Many photographic chemicals use non-biodegradable compounds, such as EDTA, DTPA, NTA and borate. EDTA, DTPA, and NTA are very often used as chelating agents in all processing solutions, particularly in developers and washing aid solutions. EDTA and other polyamine polycarboxylic acids are used as iron ligands in colour bleach solutions. These are relatively nontoxic, and in particular EDTA is approved as a food additive. However, due to poor biodegradability, these chelating agents are found in alarmingly high concentrations in some water sources from which municipal tap water is taken. Water containing these chelating agents can leach metal from water treatment equipment as well as pipes. This is becoming an issue in Europe and some parts of the world.

Another non-biodegradable compound in common use is surfactant. A common wetting agent for even drying of processed film uses Union Carbide/Dow Triton X-100 or octylphenol ethoxylate. This surfactant is also found to have estrogenic effect and possibly other harms to organisms including mammals.
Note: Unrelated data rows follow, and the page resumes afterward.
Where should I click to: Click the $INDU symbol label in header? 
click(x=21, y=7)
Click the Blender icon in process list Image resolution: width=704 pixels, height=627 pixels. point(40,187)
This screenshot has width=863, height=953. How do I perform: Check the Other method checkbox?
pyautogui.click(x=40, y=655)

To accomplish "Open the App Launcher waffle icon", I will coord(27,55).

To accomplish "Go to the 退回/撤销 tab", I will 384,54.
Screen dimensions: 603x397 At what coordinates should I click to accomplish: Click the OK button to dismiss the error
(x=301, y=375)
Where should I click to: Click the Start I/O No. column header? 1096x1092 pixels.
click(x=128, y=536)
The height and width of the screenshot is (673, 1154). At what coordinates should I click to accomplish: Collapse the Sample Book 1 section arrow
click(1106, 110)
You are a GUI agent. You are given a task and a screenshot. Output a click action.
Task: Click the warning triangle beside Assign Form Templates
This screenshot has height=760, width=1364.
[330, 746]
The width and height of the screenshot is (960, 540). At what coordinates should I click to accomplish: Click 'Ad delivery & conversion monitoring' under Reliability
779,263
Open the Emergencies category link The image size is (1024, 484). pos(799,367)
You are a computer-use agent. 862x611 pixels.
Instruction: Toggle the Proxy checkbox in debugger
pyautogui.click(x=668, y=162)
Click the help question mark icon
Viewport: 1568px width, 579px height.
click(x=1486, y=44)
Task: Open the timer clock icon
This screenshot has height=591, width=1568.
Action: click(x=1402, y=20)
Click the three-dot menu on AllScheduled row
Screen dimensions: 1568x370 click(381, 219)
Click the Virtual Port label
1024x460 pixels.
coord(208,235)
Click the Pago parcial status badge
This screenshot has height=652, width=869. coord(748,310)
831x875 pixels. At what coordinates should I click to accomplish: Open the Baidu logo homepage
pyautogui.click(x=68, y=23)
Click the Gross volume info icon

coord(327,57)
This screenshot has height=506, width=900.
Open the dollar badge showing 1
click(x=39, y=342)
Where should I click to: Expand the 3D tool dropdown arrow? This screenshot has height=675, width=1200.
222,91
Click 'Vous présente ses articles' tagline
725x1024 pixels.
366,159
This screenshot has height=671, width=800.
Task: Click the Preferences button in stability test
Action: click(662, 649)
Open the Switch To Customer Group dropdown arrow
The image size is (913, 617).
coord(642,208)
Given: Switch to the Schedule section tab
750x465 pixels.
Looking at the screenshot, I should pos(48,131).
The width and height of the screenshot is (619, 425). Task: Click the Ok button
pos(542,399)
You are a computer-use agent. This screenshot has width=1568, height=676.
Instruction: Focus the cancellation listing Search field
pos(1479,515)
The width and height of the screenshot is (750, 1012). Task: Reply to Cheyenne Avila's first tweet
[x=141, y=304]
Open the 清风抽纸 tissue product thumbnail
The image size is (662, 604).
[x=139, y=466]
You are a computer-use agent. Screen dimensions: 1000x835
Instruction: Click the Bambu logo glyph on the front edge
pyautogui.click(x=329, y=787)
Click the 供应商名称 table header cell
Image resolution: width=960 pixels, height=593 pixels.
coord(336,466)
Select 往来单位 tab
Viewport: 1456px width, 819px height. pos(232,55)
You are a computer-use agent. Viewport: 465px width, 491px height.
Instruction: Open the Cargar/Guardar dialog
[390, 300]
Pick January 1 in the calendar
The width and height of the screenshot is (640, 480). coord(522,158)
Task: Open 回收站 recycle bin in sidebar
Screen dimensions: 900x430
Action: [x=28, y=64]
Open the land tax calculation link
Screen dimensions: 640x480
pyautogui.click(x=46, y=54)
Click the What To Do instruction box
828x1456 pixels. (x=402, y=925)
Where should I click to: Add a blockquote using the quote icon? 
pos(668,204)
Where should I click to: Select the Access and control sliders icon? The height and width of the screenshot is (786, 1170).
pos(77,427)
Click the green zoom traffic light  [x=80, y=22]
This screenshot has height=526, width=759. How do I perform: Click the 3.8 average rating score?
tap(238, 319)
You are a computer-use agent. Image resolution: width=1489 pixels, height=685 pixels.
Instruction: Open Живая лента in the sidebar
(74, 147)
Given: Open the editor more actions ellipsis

Development of more biodegradable alternatives to the EDTA and other bleaching agent constituents were sought by major manufacturers, until the industry became less profitable when the digital era began.

In most amateur darkrooms, a popular bleach is potassium ferricyanide. This compound decomposes in the waste water stream to liberate cyanide gas. Other popular bleach solutions use potassium dichromate (a hexavalent chromium) or permanganate. Both ferricyanide and dichromate are tightly regulated for sewer disposal from commercial premises in some areas.

Borates, such as borax (sodium tetraborate), boric acid and sodium metaborate, are toxic to plants, even at a concentration of 100 ppm. Many film developers and fixers contain 1 to 20 g/L of these compounds at working strength. Most non-hardening fixers from major manufacturers are now borate-free, but many film developers still use borate as the buffering agent. Also, some, but not all, alkaline fixer formulae and products contain a large amount of borate. New products should phase out borates, because for most photographic purposes, except in acid hardening fixers, borates can be substituted with a suitable biodegradable compound.

Developing agents are commonly hydroxylated benzene compounds or aminated benzene compounds, and they are harmful to humans and experimental animals. Some are mutagens. They also have a large chemical oxygen demand (COD). Ascorbic acid and its isomers, and other similar sugar derived reductone reducing agents are a viable substitute for many developing agents. Developers using these compounds were actively patented in the US, Europe and Japan, until 1990s but the number of such patents is very low since late-1990s, when the digital era began.